REQUIRED TASK: Could you rewrite the listing below, swapping every occurrence of "Gold Coast" for "Brisbane" and leaving all else unchanged?

SUPPLIED ENTRIES:
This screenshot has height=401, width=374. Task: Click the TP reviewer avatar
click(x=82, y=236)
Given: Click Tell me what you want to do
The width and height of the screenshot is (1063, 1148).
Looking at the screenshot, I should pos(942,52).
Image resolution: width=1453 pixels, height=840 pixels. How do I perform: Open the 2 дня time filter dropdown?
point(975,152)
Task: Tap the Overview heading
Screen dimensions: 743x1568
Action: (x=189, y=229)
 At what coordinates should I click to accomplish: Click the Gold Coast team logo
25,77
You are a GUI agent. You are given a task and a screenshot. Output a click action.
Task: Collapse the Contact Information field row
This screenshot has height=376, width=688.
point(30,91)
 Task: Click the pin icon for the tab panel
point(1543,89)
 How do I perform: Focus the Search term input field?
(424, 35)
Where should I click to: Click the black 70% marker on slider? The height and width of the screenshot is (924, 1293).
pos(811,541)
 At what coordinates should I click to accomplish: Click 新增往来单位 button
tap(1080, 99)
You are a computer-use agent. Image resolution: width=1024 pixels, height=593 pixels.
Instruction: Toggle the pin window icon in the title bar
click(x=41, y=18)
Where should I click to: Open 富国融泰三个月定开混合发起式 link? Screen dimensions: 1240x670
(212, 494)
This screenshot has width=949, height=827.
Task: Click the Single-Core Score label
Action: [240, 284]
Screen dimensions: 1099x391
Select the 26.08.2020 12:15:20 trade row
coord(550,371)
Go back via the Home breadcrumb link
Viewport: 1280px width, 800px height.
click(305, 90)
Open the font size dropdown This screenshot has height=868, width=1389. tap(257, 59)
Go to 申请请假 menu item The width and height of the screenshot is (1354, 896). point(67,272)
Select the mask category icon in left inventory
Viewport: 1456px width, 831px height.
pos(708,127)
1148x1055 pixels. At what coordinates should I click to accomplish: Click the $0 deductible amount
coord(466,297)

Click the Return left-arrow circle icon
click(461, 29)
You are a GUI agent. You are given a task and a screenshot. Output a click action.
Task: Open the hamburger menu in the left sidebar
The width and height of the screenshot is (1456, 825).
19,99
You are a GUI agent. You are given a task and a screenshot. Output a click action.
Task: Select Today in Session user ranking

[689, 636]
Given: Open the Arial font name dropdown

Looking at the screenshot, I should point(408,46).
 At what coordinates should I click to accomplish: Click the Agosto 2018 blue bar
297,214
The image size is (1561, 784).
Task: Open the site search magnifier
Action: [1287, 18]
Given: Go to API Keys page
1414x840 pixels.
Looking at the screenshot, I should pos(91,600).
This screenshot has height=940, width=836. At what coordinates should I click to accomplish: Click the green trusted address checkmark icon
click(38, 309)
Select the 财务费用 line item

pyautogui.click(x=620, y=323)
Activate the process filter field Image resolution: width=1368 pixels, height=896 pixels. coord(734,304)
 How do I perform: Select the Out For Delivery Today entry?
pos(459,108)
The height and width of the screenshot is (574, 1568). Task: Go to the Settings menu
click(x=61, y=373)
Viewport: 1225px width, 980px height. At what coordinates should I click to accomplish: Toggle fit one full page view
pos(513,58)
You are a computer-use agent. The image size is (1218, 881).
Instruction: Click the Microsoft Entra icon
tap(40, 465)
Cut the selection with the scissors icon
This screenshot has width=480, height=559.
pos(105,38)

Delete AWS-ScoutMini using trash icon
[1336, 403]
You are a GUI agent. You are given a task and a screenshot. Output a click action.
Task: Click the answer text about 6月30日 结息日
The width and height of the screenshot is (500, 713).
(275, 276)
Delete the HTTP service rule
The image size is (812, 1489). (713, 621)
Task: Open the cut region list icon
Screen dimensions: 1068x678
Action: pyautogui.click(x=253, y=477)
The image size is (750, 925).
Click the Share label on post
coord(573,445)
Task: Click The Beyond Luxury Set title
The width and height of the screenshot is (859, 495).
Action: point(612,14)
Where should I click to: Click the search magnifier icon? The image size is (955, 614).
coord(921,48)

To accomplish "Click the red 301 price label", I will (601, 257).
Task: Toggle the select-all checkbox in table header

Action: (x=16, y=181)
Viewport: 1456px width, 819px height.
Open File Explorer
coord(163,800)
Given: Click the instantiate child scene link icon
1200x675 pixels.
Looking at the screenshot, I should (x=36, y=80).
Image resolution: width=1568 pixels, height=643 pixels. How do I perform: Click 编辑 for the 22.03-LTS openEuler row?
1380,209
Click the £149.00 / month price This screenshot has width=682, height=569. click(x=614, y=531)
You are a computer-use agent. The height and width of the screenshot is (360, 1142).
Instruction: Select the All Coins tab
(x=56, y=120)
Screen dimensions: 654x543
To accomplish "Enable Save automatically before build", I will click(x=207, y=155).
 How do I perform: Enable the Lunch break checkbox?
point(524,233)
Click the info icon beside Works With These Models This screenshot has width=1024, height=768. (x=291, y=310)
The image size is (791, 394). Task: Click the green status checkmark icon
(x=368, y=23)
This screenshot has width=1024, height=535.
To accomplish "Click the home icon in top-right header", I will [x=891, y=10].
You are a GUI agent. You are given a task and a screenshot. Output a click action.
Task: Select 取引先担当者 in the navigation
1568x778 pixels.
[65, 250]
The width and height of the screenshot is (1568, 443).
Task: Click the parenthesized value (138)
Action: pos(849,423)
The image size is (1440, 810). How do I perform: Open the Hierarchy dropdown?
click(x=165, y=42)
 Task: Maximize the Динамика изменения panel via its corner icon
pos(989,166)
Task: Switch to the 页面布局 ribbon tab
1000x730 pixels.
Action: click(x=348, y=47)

RESULT:
This screenshot has height=401, width=374. Task: Click the TP reviewer avatar
click(x=82, y=236)
Given: Click Tell me what you want to do
The width and height of the screenshot is (1063, 1148).
Looking at the screenshot, I should pos(942,52).
Image resolution: width=1453 pixels, height=840 pixels. How do I perform: Open the 2 дня time filter dropdown?
point(975,152)
Task: Tap the Overview heading
Screen dimensions: 743x1568
Action: (x=189, y=229)
 At what coordinates should I click to accomplish: Click the Brisbane team logo
25,77
You are a GUI agent. You are given a task and a screenshot. Output a click action.
Task: Collapse the Contact Information field row
This screenshot has height=376, width=688.
point(30,91)
 Task: Click the pin icon for the tab panel
point(1543,89)
 How do I perform: Focus the Search term input field?
(424, 35)
Where should I click to: Click the black 70% marker on slider? The height and width of the screenshot is (924, 1293).
pos(811,541)
 At what coordinates should I click to accomplish: Click 新增往来单位 button
tap(1080, 99)
You are a computer-use agent. Image resolution: width=1024 pixels, height=593 pixels.
Instruction: Toggle the pin window icon in the title bar
click(x=41, y=18)
Where should I click to: Open 富国融泰三个月定开混合发起式 link? Screen dimensions: 1240x670
(212, 494)
This screenshot has width=949, height=827.
Task: Click the Single-Core Score label
Action: [240, 284]
Screen dimensions: 1099x391
Select the 26.08.2020 12:15:20 trade row
coord(550,371)
Go back via the Home breadcrumb link
Viewport: 1280px width, 800px height.
click(305, 90)
Open the font size dropdown This screenshot has height=868, width=1389. tap(257, 59)
Go to 申请请假 menu item The width and height of the screenshot is (1354, 896). point(67,272)
Select the mask category icon in left inventory
Viewport: 1456px width, 831px height.
pos(708,127)
1148x1055 pixels. At what coordinates should I click to accomplish: Click the $0 deductible amount
coord(466,297)

Click the Return left-arrow circle icon
click(461, 29)
You are a GUI agent. You are given a task and a screenshot. Output a click action.
Task: Open the hamburger menu in the left sidebar
The width and height of the screenshot is (1456, 825).
19,99
You are a GUI agent. You are given a task and a screenshot. Output a click action.
Task: Select Today in Session user ranking

[689, 636]
Given: Open the Arial font name dropdown

Looking at the screenshot, I should point(408,46).
 At what coordinates should I click to accomplish: Click the Agosto 2018 blue bar
297,214
The image size is (1561, 784).
Task: Open the site search magnifier
Action: [1287, 18]
Given: Go to API Keys page
1414x840 pixels.
Looking at the screenshot, I should pos(91,600).
This screenshot has height=940, width=836. At what coordinates should I click to accomplish: Click the green trusted address checkmark icon
click(38, 309)
Select the 财务费用 line item

pyautogui.click(x=620, y=323)
Activate the process filter field Image resolution: width=1368 pixels, height=896 pixels. coord(734,304)
 How do I perform: Select the Out For Delivery Today entry?
pos(459,108)
The height and width of the screenshot is (574, 1568). Task: Go to the Settings menu
click(x=61, y=373)
Viewport: 1225px width, 980px height. At what coordinates should I click to accomplish: Toggle fit one full page view
pos(513,58)
You are a computer-use agent. The image size is (1218, 881).
Instruction: Click the Microsoft Entra icon
tap(40, 465)
Cut the selection with the scissors icon
This screenshot has width=480, height=559.
pos(105,38)

Delete AWS-ScoutMini using trash icon
[1336, 403]
You are a GUI agent. You are given a task and a screenshot. Output a click action.
Task: Click the answer text about 6月30日 结息日
The width and height of the screenshot is (500, 713).
(275, 276)
Delete the HTTP service rule
The image size is (812, 1489). (713, 621)
Task: Open the cut region list icon
Screen dimensions: 1068x678
Action: pyautogui.click(x=253, y=477)
The image size is (750, 925).
Click the Share label on post
coord(573,445)
Task: Click The Beyond Luxury Set title
The width and height of the screenshot is (859, 495).
Action: point(612,14)
Where should I click to: Click the search magnifier icon? The image size is (955, 614).
coord(921,48)

To accomplish "Click the red 301 price label", I will (601, 257).
Task: Toggle the select-all checkbox in table header

Action: (x=16, y=181)
Viewport: 1456px width, 819px height.
Open File Explorer
coord(163,800)
Given: Click the instantiate child scene link icon
1200x675 pixels.
Looking at the screenshot, I should (x=36, y=80).
Image resolution: width=1568 pixels, height=643 pixels. How do I perform: Click 编辑 for the 22.03-LTS openEuler row?
1380,209
Click the £149.00 / month price This screenshot has width=682, height=569. click(x=614, y=531)
You are a computer-use agent. The height and width of the screenshot is (360, 1142).
Instruction: Select the All Coins tab
(x=56, y=120)
Screen dimensions: 654x543
To accomplish "Enable Save automatically before build", I will click(x=207, y=155).
 How do I perform: Enable the Lunch break checkbox?
point(524,233)
Click the info icon beside Works With These Models This screenshot has width=1024, height=768. (x=291, y=310)
The image size is (791, 394). Task: Click the green status checkmark icon
(x=368, y=23)
This screenshot has width=1024, height=535.
To accomplish "Click the home icon in top-right header", I will [x=891, y=10].
You are a GUI agent. You are given a task and a screenshot. Output a click action.
Task: Select 取引先担当者 in the navigation
1568x778 pixels.
[65, 250]
The width and height of the screenshot is (1568, 443).
Task: Click the parenthesized value (138)
Action: pos(849,423)
The image size is (1440, 810). How do I perform: Open the Hierarchy dropdown?
click(x=165, y=42)
 Task: Maximize the Динамика изменения panel via its corner icon
pos(989,166)
Task: Switch to the 页面布局 ribbon tab
1000x730 pixels.
Action: click(x=348, y=47)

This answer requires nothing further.